Pixel coordinate grounding data:

######

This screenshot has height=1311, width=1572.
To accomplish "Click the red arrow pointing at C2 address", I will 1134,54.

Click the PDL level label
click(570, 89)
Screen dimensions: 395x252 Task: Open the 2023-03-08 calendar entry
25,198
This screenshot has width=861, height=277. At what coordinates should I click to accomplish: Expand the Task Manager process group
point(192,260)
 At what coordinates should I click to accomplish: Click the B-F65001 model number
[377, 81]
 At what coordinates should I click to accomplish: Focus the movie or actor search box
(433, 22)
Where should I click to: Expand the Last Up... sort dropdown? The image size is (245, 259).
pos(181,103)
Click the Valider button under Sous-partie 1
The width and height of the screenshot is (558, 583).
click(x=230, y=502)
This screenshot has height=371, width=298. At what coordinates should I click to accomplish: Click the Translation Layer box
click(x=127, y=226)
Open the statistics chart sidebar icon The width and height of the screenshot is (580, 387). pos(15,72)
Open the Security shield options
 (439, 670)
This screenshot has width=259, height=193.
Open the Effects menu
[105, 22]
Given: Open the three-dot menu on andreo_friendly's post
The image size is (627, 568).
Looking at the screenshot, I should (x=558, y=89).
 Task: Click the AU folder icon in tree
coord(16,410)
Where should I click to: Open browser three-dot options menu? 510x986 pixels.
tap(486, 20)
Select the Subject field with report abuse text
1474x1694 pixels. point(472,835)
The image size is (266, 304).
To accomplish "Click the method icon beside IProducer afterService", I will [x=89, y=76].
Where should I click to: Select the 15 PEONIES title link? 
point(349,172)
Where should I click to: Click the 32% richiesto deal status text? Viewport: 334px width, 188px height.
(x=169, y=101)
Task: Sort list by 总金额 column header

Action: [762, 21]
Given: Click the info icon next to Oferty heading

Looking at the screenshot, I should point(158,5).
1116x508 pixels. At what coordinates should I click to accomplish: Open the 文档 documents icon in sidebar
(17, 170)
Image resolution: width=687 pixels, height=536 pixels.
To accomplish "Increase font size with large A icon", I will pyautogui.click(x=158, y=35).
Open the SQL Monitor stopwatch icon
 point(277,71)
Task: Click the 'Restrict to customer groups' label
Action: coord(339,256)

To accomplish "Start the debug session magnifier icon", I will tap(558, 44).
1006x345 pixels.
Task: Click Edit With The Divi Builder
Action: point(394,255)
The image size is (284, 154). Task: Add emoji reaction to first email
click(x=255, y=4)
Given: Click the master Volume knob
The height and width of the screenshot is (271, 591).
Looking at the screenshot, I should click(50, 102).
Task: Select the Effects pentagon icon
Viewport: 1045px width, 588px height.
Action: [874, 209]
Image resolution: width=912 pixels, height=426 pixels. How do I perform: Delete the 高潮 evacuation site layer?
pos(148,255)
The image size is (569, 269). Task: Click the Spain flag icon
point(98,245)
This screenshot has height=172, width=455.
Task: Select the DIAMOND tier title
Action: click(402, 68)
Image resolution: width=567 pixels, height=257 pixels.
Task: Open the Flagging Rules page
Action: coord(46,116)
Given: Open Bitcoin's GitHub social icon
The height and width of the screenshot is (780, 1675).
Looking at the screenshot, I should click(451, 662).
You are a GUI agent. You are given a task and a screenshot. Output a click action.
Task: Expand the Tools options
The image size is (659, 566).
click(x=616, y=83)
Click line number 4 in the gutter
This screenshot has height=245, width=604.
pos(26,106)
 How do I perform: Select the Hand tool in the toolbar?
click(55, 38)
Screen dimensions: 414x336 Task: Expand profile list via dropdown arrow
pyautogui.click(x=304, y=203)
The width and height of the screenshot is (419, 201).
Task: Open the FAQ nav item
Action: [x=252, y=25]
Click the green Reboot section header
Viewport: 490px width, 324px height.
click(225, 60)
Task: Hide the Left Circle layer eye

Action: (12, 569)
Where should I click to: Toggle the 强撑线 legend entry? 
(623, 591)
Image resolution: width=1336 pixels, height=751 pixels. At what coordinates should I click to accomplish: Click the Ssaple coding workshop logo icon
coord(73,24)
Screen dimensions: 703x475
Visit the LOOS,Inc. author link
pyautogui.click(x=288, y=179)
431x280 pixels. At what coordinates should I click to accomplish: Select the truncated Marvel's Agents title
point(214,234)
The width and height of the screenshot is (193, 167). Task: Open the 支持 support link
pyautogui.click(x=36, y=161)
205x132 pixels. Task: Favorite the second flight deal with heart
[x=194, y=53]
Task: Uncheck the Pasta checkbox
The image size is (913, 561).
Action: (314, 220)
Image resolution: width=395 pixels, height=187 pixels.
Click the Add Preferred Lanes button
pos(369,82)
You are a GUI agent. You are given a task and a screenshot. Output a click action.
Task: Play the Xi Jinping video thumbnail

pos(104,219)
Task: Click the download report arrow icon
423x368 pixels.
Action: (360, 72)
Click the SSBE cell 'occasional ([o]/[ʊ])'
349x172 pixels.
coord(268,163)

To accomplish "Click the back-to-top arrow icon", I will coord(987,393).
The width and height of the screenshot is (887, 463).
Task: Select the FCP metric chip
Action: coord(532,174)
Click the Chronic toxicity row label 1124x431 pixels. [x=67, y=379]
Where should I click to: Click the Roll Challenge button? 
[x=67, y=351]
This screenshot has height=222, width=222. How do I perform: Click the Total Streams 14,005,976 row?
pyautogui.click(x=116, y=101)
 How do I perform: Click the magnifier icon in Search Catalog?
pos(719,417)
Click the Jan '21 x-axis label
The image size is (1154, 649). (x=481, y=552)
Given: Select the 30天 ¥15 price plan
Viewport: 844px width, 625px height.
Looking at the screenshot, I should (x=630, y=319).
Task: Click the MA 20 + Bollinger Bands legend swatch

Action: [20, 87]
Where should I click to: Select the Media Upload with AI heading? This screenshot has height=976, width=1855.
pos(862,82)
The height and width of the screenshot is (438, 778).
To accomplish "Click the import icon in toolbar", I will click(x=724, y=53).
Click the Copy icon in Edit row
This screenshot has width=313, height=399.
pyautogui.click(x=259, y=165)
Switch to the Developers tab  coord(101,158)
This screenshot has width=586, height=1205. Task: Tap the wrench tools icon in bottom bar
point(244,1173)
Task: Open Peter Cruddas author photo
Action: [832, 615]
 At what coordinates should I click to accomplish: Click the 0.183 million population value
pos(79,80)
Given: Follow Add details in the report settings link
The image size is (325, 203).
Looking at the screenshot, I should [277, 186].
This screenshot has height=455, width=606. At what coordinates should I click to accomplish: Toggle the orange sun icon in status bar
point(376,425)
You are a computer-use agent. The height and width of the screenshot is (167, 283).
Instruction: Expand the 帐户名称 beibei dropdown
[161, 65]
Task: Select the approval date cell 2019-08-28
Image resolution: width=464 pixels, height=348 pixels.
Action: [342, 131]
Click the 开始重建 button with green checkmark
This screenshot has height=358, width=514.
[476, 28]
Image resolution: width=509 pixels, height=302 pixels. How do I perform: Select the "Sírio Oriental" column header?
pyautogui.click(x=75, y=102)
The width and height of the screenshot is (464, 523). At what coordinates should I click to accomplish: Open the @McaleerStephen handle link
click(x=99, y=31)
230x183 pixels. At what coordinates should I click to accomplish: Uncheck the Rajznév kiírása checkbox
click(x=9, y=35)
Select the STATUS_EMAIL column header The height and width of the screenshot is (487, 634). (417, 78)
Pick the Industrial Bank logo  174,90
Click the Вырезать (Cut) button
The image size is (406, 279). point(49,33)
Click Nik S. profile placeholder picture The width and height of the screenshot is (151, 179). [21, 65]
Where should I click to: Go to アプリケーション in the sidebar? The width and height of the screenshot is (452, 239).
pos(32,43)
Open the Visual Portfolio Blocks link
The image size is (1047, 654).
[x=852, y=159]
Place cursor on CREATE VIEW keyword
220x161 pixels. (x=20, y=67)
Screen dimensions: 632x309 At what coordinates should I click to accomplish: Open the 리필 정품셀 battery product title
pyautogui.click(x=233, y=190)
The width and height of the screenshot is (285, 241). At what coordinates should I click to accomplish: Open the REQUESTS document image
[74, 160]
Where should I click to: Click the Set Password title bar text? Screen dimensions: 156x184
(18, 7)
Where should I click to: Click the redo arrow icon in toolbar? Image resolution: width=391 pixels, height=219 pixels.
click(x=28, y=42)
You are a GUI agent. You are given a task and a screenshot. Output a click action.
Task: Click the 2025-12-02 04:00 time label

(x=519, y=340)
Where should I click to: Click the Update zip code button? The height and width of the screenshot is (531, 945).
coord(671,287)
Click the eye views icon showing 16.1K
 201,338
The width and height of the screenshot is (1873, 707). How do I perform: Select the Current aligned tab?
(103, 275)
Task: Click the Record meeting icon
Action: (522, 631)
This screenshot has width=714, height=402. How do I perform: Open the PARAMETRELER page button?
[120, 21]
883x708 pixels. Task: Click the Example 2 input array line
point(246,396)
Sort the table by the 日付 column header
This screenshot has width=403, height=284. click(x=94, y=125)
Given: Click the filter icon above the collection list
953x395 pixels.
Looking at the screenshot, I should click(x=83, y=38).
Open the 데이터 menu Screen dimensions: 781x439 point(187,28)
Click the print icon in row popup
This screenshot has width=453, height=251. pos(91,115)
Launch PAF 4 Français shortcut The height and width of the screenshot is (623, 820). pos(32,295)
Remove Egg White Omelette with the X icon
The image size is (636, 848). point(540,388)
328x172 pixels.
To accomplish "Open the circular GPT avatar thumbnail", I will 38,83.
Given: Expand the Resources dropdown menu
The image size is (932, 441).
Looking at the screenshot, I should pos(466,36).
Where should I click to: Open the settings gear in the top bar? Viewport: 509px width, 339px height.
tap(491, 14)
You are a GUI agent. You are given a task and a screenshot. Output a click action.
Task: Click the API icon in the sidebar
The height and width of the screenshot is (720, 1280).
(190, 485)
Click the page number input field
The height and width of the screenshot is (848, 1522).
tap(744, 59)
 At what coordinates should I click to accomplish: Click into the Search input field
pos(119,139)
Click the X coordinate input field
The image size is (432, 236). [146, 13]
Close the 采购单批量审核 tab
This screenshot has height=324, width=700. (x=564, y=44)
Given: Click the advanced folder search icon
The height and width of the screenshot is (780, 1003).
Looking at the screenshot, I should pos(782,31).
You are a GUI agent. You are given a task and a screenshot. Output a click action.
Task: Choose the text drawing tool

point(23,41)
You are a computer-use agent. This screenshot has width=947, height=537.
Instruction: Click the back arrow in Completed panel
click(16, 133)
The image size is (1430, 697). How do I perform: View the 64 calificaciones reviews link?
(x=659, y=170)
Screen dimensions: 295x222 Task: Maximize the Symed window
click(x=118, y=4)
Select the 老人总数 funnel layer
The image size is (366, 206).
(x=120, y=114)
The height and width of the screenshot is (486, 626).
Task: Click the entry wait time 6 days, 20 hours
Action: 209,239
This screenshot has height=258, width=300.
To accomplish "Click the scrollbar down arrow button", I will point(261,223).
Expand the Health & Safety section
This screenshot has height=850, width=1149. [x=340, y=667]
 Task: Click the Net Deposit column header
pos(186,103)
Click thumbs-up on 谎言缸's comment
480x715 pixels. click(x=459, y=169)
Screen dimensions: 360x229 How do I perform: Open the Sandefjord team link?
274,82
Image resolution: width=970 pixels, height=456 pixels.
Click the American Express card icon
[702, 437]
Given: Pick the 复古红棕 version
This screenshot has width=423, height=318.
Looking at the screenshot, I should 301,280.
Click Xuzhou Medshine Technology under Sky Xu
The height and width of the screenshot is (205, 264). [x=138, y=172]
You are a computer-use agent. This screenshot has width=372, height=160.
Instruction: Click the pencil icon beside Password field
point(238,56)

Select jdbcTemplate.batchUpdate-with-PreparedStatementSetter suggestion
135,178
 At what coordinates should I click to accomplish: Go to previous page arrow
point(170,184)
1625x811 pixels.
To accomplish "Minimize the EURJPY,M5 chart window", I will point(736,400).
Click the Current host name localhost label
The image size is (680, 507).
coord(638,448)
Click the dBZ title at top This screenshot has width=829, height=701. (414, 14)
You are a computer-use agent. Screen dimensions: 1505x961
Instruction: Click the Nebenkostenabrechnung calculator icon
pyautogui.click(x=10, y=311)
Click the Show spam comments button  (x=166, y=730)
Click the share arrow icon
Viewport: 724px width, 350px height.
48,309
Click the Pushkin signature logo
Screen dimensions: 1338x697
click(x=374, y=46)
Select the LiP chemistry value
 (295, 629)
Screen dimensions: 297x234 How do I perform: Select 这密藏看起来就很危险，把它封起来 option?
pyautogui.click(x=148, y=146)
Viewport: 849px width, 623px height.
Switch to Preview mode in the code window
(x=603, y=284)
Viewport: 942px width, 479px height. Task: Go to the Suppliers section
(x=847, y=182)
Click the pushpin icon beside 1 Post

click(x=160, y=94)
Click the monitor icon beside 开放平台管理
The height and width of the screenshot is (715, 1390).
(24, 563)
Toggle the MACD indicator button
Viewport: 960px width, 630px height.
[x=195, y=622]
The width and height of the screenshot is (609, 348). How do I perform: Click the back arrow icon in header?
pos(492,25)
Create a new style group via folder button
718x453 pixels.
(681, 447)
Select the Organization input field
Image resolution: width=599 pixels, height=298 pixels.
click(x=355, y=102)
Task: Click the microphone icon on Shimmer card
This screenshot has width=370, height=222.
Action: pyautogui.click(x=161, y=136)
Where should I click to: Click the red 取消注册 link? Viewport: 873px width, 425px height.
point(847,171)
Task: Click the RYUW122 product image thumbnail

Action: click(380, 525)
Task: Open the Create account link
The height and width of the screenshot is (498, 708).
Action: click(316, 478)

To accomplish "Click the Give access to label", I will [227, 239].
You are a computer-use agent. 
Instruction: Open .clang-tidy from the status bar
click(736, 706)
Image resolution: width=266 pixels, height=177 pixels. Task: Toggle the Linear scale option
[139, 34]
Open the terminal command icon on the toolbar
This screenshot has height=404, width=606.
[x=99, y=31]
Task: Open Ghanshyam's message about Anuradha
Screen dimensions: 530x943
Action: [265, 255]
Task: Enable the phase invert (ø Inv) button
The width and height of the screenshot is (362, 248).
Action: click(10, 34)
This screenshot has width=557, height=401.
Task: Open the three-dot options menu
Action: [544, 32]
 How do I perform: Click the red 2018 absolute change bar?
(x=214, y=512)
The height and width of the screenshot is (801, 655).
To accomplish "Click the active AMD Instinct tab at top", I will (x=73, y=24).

######

Your goal: Each line that holds the word "green" should be extracted from the records.

Exercise answer:
Click the green Reboot section header
Click the 开始重建 button with green checkmark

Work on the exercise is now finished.